Last January we released a mobile app for the Cornell Alumni Leadership Conference that was extremely well received by alumni and staff alike. The app (CALC 2012 iOS | CALC 2012 Android | CALC 2012 Mobile Web) featured the conference schedule, session surveys, attendee listing, and "the Stream" - an aggregation of tweets and attendee-shared messages in one consolidated conversation view. The app was heavily used by about a third of the attendees.
The 2013 version of the app was designed to meet three major objectives: integrate with registration, improve responsiveness, and overhaul the user interface. Here are the resulting apps: CALC 2013 iOS | CALC 2013 Android | CALC 2013 Mobile Web.
Integration with Harris Connect
Last year we employed the usual lowest common denominator approach to integration: spreadsheets. That introduced a whole host of issues including timeliness of data, proper formatting of the sheet itself, and adding another human to the data transfer process. We knew we had to do better this year because we really wanted to highlight the sessions that people had registered for in the conference agenda. Extracting relational information like that in spreadsheet form wasn't going to end well.
Cornell uses the Harris Connect system for their alumni online community and event management needs. Recently Harris annouced beta availability of their OpenAPI that would allow us to get access to the registration data automatically. A "beta" label doesn't scare us, so we plowed right ahead with it thanks to the help of the ever-awesome Kim Barrett (Cornell Connect project manager), Eric Slosson (Harris Client Relations Manager), and Irwin Horowitz (Harris Technical Architect).
Much to our delight the API allows us to retrieve the data in XML or JSON format - JSON please! A couple quick hours of work and we we're all set. The process of loading and checking the attendee and schedule data went from several hours to just a couple minutes, eliminating all timeliness, formatting, and human factors in the process. Now that we have the integration components built we can very quickly build mobile apps for other Cornell (and other Harris user) events very quickly (and cost effectively)!
What did we do with this data? The app has a session bookmarking feature that we were able to preload for every attendee. We used those bookmarks to also show the next session the attendee was scheduled to attend on the home screen of the app.

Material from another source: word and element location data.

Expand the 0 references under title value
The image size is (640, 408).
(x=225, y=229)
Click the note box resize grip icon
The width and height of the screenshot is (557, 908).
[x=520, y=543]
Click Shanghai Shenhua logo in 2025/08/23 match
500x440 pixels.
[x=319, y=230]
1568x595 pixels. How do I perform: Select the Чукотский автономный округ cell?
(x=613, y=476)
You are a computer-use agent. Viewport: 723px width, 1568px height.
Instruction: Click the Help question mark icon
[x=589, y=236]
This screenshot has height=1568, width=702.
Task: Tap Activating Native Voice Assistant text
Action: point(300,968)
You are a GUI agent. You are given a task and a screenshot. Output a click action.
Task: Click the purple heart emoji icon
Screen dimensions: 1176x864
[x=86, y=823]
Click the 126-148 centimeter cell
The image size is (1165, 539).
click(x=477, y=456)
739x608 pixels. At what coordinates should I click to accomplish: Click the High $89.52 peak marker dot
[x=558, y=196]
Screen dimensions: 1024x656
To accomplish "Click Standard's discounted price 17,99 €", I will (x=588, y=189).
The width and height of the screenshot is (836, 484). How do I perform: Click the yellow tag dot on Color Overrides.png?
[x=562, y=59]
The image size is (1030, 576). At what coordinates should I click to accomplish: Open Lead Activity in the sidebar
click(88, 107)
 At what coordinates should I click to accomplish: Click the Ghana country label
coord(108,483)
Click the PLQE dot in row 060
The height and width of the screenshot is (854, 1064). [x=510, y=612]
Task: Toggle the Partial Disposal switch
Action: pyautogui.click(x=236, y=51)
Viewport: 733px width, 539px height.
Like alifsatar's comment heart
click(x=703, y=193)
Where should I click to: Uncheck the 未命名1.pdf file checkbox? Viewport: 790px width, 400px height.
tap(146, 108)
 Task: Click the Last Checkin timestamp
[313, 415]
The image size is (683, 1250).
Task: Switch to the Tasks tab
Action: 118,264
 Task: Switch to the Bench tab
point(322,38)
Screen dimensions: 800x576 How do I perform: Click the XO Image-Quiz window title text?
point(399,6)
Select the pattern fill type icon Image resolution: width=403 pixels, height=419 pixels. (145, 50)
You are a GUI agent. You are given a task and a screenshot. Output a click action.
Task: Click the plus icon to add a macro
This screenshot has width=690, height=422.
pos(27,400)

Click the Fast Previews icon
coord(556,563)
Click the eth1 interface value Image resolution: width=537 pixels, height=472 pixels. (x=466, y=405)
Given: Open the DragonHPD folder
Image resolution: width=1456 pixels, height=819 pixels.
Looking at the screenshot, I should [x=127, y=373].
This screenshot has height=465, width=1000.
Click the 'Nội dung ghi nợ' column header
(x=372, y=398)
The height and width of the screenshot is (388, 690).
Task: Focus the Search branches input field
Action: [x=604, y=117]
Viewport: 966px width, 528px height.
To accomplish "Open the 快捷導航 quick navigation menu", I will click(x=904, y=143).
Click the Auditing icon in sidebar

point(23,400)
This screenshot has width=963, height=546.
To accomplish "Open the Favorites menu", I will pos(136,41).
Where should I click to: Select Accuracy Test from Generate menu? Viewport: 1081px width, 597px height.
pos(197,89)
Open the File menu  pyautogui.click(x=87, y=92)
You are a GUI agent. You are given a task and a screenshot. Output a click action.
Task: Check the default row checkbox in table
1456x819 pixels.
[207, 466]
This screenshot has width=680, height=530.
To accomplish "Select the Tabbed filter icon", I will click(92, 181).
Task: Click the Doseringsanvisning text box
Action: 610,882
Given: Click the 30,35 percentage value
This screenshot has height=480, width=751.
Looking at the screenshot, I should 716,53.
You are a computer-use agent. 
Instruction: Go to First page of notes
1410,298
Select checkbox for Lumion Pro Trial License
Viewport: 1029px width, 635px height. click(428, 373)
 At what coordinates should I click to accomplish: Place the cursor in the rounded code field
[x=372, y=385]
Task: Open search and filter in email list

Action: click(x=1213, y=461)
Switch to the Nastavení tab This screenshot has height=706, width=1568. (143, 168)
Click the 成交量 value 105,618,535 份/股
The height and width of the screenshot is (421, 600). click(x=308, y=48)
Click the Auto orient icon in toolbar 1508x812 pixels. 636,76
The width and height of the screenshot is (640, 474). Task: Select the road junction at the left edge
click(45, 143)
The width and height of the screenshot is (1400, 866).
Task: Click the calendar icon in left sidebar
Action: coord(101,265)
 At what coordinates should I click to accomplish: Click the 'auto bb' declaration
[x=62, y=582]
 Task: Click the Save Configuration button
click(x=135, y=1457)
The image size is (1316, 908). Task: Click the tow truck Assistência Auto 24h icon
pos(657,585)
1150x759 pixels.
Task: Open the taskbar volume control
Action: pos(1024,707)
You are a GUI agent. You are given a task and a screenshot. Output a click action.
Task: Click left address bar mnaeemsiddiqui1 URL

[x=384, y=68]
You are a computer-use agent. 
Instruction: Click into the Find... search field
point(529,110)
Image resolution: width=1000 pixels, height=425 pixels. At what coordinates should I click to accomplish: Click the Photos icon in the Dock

The CALC app caches a lot of data locally so that key information is accessible to the attendee no matter what kind of data coverage the event venue has. This approach requires us to think carefully about how we load, store, and refresh that data on the device.
Overhaul the Interface
Last but certainly not least we wanted to break free of the stock-standard "this is supposed to look like an iOS application" default look and feel that jQuery Mobile provides out of the box. From the first sketch to the final implementation we wanted to make the first screen to be both useful for information delivery and simple to "fat finger" your way around.
We also dropped most of the jQuery Mobile list views and replaced them with leaner, meaner HTML and CSS, wrapped in the really nice pull-to-refresh iscroll plugin. Not only was this a nice usability improvement, but it also gave us better rendering performance.
We met the three objectives, building a much-improved core under a better performing user interface that was used by even more attendees than last year. Our admin dashboard told us so in real time!